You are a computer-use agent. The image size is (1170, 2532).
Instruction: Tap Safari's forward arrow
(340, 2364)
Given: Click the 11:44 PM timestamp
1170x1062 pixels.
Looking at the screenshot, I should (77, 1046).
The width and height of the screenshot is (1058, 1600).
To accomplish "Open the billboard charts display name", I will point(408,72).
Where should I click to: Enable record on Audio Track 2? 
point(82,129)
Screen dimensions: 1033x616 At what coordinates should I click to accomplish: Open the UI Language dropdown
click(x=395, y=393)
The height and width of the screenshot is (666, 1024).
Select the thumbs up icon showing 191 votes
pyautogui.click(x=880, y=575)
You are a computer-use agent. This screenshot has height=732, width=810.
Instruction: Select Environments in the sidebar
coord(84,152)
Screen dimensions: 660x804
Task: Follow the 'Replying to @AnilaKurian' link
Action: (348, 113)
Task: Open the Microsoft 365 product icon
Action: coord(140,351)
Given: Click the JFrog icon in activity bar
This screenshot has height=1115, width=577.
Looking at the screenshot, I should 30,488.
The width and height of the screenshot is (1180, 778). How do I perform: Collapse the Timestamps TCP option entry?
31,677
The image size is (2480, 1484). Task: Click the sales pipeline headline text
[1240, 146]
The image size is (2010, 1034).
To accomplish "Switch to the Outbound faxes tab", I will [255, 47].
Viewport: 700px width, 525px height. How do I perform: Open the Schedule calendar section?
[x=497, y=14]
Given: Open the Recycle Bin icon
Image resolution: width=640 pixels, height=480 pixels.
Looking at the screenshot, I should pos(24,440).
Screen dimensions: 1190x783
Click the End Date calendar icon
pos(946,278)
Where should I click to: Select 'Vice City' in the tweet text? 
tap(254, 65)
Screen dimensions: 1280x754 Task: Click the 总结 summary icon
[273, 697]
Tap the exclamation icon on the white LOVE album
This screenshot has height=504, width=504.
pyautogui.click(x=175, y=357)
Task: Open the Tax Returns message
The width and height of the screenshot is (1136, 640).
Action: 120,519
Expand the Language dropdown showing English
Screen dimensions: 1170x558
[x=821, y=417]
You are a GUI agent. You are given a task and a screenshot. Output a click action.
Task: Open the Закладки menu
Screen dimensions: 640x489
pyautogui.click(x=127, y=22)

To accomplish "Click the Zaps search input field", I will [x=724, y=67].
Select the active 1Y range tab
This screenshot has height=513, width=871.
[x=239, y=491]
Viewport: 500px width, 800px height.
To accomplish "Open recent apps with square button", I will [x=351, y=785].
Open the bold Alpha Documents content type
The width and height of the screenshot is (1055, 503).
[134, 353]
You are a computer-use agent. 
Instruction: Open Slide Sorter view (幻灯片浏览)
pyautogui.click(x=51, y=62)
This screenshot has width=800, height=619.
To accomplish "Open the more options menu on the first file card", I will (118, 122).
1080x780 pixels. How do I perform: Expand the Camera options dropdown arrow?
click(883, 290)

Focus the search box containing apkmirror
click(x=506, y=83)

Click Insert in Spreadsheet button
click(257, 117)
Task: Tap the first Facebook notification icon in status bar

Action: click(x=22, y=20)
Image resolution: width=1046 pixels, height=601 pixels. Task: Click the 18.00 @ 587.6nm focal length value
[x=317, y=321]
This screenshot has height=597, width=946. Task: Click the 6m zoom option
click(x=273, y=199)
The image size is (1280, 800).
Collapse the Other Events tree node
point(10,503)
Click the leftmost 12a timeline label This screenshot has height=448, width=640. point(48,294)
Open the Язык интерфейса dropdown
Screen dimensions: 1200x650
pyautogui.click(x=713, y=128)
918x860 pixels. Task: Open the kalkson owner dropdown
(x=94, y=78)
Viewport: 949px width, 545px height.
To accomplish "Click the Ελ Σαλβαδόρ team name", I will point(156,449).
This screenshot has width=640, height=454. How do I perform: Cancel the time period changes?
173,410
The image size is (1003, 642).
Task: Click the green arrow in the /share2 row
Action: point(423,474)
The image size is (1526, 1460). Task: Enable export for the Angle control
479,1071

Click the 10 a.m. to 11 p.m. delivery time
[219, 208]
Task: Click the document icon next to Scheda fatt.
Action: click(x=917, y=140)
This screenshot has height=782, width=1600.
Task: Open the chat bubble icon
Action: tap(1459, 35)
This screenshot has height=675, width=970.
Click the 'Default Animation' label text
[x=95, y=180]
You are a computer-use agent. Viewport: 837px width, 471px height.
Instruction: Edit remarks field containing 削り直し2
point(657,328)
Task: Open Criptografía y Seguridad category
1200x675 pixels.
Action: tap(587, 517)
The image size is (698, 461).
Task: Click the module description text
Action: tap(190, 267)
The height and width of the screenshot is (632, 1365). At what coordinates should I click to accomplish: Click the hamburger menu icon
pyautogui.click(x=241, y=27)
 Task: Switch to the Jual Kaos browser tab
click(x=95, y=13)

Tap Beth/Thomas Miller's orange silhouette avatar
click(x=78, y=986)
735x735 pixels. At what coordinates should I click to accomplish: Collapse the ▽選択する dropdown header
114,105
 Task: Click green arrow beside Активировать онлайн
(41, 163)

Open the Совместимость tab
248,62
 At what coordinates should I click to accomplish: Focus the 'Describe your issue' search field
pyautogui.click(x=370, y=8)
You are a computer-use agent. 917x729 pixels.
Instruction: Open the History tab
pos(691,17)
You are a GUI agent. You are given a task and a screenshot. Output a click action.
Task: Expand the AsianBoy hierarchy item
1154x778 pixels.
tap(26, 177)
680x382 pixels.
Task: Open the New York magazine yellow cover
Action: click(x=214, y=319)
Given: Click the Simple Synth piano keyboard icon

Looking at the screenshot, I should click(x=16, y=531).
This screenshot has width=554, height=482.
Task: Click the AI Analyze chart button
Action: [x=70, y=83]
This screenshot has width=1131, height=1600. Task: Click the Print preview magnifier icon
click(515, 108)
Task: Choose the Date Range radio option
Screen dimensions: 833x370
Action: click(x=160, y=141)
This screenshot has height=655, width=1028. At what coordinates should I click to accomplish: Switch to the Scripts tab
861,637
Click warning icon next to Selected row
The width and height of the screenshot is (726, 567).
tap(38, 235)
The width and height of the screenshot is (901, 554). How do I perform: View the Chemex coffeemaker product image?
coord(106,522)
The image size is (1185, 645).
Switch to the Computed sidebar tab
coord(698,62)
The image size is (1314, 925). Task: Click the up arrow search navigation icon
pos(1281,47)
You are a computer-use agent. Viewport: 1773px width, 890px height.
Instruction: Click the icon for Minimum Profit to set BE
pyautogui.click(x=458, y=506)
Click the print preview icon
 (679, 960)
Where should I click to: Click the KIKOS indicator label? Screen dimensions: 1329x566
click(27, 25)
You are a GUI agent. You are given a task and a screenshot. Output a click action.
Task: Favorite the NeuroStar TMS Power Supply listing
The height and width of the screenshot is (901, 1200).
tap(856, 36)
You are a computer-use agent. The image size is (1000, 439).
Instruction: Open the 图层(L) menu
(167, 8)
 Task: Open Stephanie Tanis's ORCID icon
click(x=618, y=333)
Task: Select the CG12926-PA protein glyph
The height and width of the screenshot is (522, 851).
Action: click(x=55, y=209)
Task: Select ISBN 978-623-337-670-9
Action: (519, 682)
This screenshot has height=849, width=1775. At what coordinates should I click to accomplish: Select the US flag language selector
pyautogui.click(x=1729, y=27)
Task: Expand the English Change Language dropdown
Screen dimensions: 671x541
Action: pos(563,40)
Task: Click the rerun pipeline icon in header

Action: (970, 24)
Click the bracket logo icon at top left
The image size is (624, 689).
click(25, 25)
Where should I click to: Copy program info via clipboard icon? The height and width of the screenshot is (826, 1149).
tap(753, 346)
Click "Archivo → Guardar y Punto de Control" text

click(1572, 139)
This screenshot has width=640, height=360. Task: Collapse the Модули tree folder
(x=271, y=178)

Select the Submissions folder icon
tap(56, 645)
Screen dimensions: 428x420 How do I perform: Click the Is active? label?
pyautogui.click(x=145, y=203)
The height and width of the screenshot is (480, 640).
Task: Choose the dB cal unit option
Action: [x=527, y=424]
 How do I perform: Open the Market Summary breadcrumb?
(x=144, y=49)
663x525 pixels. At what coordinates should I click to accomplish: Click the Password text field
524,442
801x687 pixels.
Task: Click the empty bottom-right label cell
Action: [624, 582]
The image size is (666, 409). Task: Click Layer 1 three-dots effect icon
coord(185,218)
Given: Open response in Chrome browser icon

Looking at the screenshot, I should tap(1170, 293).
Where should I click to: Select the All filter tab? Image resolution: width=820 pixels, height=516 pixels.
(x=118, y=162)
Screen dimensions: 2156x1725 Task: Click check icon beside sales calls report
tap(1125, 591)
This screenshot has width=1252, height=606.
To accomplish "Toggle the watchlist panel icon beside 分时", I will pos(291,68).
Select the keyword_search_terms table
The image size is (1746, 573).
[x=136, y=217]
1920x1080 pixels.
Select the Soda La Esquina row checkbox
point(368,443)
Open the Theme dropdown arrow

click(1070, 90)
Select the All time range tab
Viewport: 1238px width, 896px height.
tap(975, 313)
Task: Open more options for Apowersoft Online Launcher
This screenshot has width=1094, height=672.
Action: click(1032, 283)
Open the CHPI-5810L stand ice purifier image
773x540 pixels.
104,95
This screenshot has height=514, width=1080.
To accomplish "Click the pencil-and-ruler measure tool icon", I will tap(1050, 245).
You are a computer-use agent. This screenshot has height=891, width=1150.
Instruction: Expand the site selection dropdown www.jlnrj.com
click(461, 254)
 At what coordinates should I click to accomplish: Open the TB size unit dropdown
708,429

◇ ◇ ◇ ◇ ◇ ◇ ◇

WHAT TO WORK ON:
Lines in the data that include the word "name" should all be copied.

OUTPUT BELOW:
To accomplish "Open the billboard charts display name", I will point(408,72).
To accomplish "Click the Ελ Σαλβαδόρ team name", I will point(156,449).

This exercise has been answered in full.